→ **Activity**: Count the lines below that contain the string "element", matching case exactly, and give only the number.

··· Supplied records

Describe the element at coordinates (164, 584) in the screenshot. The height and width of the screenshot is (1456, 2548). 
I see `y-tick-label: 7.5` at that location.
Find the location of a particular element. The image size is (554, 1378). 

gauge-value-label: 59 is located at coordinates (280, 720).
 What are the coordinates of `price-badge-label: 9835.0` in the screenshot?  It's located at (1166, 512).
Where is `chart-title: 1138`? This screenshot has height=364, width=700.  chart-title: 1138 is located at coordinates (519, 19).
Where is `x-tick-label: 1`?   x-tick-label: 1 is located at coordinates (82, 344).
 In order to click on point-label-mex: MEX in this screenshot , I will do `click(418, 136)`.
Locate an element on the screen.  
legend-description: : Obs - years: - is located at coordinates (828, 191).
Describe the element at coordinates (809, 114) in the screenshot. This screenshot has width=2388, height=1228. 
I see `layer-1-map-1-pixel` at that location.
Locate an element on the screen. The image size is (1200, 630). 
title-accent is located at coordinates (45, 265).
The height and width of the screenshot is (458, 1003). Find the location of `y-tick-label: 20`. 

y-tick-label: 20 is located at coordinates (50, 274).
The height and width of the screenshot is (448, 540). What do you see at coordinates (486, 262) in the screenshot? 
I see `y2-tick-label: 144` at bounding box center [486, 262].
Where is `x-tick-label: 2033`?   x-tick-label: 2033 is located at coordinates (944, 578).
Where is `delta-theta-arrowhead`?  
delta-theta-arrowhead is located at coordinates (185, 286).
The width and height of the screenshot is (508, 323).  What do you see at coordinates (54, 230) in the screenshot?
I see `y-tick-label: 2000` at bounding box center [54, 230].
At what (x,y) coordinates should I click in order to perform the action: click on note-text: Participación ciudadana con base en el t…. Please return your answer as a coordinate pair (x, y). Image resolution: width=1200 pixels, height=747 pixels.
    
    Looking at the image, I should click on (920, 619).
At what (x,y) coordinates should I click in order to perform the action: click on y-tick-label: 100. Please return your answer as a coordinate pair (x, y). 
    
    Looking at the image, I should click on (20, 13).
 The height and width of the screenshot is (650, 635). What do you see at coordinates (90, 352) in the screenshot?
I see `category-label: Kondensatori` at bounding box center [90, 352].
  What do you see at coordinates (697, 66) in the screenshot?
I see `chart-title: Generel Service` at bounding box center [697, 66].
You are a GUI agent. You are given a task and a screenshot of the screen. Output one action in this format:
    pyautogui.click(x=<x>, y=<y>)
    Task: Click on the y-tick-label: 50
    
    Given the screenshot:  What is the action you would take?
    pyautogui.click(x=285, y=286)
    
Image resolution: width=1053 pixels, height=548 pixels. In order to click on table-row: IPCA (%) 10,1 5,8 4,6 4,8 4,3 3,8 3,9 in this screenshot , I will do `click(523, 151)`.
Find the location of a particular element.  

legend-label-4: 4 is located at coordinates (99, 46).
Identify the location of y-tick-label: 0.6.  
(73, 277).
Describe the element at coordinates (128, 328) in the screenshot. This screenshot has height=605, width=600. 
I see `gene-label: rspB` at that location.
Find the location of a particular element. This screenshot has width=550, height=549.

······

→ **Exercise result**: 8